* [Task item A]:
Decide whether each statement agrees with the beekeeping thread below. Answer yes or no for each, and quote the exact words from the thread that decide it.
(i) The first poster plans to start two Langstroth hives this spring.
(ii) The colony in the old Victorian house has been there for less than five years.
(iii) jmgi has used Rite-cell before.
* [Task item B]:
Extend the beekeeping thread below, starting after its last sentence.

# new guy in Central IL



## DLMKA (Feb 7, 2012)

I've been interested in beekeeping for a few years and decided it was time to quit talking, start learning, and do it. Going to start 2 langstroth hives this spring and build a TBH to split the stronger colony into at a later date. Trying to do this treatment free and have decided to try foundationless frames. Going to the New Beekepper class next weekend put on by the local club. My kids are pretty excited about the hobby too, the 8 year old is already planning on using the wax for making lip balm and soaps to sell.


----------



## AmericasBeekeeper (Jan 24, 2010)

Welcome and way to get the family involved!


----------



## tedlemay (Oct 3, 2011)

welcome!


----------



## Specialkayme (Sep 4, 2005)

Welcome to the site!


----------



## DLMKA (Feb 7, 2012)

AmericasBeekeeper said:


> Welcome and way to get the family involved!


Even the 3 year old got involved in assembling and painting the boxes. She pounded those nails for 5 min each but got them in. Several of the neighbors and kids have showed a keen interest in coming out to work hives.


I'm looking forward to learning more but fear it could be and all consuming hobby, have to force myself to keep things under control.


----------



## Gnu Guy (Oct 25, 2011)

Welcome to the site.


----------



## green2btree (Sep 9, 2010)

Of course it's an obsession. But your friends won't have to do an intervention until you start doing cut outs. Welcome to the forum!

JC


----------



## DLMKA (Feb 7, 2012)

I've already been asked if I wanted to collect bees from a cutout....


and I'm contemplating it.



green2btree said:


> Of course it's an obsession. But your friends won't have to do an intervention until you start doing cut outs. Welcome to the forum!
> 
> JC


----------



## jmgi (Jan 15, 2009)

Welcome, I have both Langs and TBH's and have done it foundationless and treatment free also so far, although I am going to use some Rite-cell for the first time this spring. I have had many hobbies throughout my life but none compare to the bees, it has absolutely consumed me, the most fascinating creatures on the planet if you ask me. Enjoy! John


----------



## green2btree (Sep 9, 2010)

Well, if you decide to go for it, let me know, and I can tell you the top ten things not to do. Also, phrases to use to try to wheedle out of them whether they have sprayed the bees. And who knows - if the cutout withdrawal symptoms become too severe for me, you are ONLY a little more than three hours away!

JC


----------



## DLMKA (Feb 7, 2012)

They're in an old victorian house coming through at the 2nd story roofline. The guy just bought the house and the neighbors said the colony has been there for at least 10 years, the previous owners just ignored it but this guy wants them out but doesn't want to kill them. He's resigned to the fact that they will have to be removed from the INSIDE and is willing to help with the deconstruction and will clean up and put everything back together himself. He also knows that nothing can be done until spring when there is nectar flow so they can rebuild the colony in a hive. I'm thinking this is good survivor stock.....

* [Data section]:
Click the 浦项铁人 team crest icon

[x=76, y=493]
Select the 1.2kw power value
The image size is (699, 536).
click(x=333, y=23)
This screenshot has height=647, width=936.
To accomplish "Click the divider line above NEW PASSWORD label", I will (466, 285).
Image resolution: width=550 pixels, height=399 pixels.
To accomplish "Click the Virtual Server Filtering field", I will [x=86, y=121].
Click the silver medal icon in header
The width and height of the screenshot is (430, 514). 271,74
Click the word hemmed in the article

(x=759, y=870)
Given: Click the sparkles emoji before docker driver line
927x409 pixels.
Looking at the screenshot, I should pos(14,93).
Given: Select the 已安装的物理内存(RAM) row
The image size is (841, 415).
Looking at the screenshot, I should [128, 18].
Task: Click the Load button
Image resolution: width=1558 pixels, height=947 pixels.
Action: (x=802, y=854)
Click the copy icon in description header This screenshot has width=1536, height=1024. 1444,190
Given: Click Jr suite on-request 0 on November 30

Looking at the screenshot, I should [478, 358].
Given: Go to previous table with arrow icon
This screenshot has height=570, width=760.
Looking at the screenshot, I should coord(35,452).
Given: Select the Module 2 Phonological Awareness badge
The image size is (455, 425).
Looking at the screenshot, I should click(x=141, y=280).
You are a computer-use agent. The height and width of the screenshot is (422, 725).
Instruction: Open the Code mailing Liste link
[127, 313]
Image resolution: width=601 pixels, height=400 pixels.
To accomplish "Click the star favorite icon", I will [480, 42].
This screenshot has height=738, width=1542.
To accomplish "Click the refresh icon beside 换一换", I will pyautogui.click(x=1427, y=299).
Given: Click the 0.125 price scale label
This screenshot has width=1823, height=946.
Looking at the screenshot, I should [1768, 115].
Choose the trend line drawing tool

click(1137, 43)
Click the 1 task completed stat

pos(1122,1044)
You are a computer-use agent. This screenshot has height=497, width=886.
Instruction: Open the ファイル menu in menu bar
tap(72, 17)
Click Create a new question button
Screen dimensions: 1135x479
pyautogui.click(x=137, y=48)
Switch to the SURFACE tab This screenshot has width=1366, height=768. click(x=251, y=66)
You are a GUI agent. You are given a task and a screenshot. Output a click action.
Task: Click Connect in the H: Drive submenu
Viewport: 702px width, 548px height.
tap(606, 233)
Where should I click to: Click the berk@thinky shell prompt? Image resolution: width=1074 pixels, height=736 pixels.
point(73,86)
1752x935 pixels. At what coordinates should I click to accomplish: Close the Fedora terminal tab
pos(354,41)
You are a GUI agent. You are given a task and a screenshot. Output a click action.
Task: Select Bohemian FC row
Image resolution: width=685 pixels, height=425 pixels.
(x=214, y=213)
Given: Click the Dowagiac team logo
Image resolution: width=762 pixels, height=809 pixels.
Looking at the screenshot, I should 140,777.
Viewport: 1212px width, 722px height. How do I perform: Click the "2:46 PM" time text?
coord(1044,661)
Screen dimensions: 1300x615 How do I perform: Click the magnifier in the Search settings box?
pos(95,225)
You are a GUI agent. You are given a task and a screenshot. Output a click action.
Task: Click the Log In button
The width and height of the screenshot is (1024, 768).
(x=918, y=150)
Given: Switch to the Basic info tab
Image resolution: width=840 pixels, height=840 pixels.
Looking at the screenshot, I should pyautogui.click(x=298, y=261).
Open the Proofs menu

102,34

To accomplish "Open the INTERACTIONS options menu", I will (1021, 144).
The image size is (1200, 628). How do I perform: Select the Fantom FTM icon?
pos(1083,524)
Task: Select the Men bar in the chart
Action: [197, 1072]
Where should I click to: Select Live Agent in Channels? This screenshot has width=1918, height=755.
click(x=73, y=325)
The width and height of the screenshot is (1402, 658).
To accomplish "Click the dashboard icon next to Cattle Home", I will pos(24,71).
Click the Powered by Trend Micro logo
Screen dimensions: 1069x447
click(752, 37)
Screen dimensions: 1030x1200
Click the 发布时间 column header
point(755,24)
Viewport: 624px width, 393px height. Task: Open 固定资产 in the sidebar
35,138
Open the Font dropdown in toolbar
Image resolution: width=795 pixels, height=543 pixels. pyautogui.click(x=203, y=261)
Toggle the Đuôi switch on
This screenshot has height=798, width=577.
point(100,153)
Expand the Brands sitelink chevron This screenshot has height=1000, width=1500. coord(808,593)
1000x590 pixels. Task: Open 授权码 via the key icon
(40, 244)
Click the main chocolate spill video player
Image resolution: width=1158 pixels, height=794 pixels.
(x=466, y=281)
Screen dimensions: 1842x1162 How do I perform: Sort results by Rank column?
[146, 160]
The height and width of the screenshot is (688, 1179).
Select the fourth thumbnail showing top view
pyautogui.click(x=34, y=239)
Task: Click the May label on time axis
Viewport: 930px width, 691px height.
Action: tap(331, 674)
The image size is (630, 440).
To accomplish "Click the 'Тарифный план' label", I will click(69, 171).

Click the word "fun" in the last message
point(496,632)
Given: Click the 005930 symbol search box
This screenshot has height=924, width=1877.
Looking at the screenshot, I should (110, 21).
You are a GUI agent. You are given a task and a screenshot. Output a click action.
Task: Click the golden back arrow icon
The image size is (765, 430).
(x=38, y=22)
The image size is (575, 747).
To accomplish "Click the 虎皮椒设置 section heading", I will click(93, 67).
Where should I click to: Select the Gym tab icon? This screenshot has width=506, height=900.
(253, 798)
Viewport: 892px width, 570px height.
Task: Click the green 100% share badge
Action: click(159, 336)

* [Task output A]:
(i) Yes: "Going to start 2 langstroth hives this spring"
(ii) No: "the colony has been there for at least 10 years"
(iii) No: "I am going to use some Rite-cell for the first time this spring"

* [Task output B]:
green2btree said:


> Well, if you decide to go for it, let me know, and I can tell you the top ten things not to do. Also, phrases to use to try to wheedle out of them whether they have sprayed the bees. And who knows - if the cutout withdrawal symptoms become too severe for me, you are ONLY a little more than three hours away!
> 
> JC


----------



## green2btree (Sep 9, 2010)

Well, it sounds similar to one I did just north of me here in Iowa. The bees were also coming in second story at the roof line in an old house. The colony extended from up in the attic, down between the studs the entire second story, and half way down the wall on the first story. I'll tell you, that old lath and plaster construction is a real bear to deconstruct. It sticks in chunks to the comb too - much more than drywall. I and two other people were at it all day. Bring lots of cold drinks and wet wipes by the case load to wipe yourself off. And plastic gloves - the type people use to wash dishes. If the above is getting you excited rather than giving you a sinking feeling in the pit of your stomach, then you are definitely hooked. If you haven't already, check out the bee removal videos on You Tube - you will pick up great info. Just be prepared to skim by the horror flicks of idiots just destroying colonies.

JC


----------



## DLMKA (Feb 7, 2012)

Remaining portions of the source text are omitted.